PROBLEM DESCRIPTION:
Arrange the rows, from the start of the rows through the line that contains "will tap(197, 203).", inclusive, as a Markdown table with the columns Row and Text. Number each line and leave out blank lines.

RECORDS FOR THE TASK:
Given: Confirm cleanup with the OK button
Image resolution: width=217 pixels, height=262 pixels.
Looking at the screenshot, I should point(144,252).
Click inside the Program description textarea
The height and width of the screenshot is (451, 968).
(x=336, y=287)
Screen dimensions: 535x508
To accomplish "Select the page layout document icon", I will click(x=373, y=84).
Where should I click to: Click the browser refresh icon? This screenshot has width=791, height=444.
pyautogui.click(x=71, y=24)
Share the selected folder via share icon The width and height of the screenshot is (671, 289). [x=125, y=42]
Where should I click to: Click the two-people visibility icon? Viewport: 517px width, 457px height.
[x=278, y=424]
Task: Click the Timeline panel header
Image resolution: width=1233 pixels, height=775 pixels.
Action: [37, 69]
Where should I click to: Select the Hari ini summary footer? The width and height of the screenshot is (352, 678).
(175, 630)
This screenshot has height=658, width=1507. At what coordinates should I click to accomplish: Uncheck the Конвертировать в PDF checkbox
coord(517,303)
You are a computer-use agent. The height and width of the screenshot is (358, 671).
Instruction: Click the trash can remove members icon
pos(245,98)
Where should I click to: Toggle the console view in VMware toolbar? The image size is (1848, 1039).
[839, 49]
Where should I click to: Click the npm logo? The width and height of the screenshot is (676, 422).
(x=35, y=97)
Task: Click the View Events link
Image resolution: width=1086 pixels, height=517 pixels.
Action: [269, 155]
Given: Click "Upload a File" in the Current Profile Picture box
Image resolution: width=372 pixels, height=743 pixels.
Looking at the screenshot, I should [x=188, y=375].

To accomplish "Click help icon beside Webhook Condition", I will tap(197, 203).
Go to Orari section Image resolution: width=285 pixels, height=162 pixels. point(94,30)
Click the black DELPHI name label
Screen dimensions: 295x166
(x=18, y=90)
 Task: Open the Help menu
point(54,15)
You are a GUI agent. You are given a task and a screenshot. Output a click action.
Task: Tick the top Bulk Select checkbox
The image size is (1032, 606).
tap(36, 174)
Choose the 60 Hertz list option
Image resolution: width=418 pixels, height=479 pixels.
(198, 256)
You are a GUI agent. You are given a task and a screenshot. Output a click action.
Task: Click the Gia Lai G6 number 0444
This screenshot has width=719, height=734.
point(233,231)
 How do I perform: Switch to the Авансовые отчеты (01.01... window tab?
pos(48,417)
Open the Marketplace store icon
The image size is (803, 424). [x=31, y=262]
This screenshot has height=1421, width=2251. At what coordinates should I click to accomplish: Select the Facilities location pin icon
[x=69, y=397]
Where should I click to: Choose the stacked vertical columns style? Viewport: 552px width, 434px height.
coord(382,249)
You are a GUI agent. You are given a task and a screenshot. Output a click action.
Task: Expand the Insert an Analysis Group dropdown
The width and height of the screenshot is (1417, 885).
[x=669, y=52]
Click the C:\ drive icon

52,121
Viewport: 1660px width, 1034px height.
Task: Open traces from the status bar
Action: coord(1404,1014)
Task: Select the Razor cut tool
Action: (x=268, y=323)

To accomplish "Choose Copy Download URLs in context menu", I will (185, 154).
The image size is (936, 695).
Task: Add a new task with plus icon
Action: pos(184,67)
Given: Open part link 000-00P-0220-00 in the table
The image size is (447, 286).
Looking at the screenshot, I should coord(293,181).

RESPONSE TO THIS EXERCISE:
| Row | Text |
|---|---|
| 1 | Given: Confirm cleanup with the OK button |
| 2 | Image resolution: width=217 pixels, height=262 pixels. |
| 3 | Looking at the screenshot, I should point(144,252). |
| 4 | Click inside the Program description textarea |
| 5 | The height and width of the screenshot is (451, 968). |
| 6 | (x=336, y=287) |
| 7 | Screen dimensions: 535x508 |
| 8 | To accomplish "Select the page layout document icon", I will click(x=373, y=84). |
| 9 | Where should I click to: Click the browser refresh icon? This screenshot has width=791, height=444. |
| 10 | pyautogui.click(x=71, y=24) |
| 11 | Share the selected folder via share icon The width and height of the screenshot is (671, 289). [x=125, y=42] |
| 12 | Where should I click to: Click the two-people visibility icon? Viewport: 517px width, 457px height. |
| 13 | [x=278, y=424] |
| 14 | Task: Click the Timeline panel header |
| 15 | Image resolution: width=1233 pixels, height=775 pixels. |
| 16 | Action: [37, 69] |
| 17 | Where should I click to: Select the Hari ini summary footer? The width and height of the screenshot is (352, 678). |
| 18 | (175, 630) |
| 19 | This screenshot has height=658, width=1507. At what coordinates should I click to accomplish: Uncheck the Конвертировать в PDF checkbox |
| 20 | coord(517,303) |
| 21 | You are a computer-use agent. The height and width of the screenshot is (358, 671). |
| 22 | Instruction: Click the trash can remove members icon |
| 23 | pos(245,98) |
| 24 | Where should I click to: Toggle the console view in VMware toolbar? The image size is (1848, 1039). |
| 25 | [839, 49] |
| 26 | Where should I click to: Click the npm logo? The width and height of the screenshot is (676, 422). |
| 27 | (x=35, y=97) |
| 28 | Task: Click the View Events link |
| 29 | Image resolution: width=1086 pixels, height=517 pixels. |
| 30 | Action: [269, 155] |
| 31 | Given: Click "Upload a File" in the Current Profile Picture box |
| 32 | Image resolution: width=372 pixels, height=743 pixels. |
| 33 | Looking at the screenshot, I should [x=188, y=375]. |
| 34 | To accomplish "Click help icon beside Webhook Condition", I will tap(197, 203). |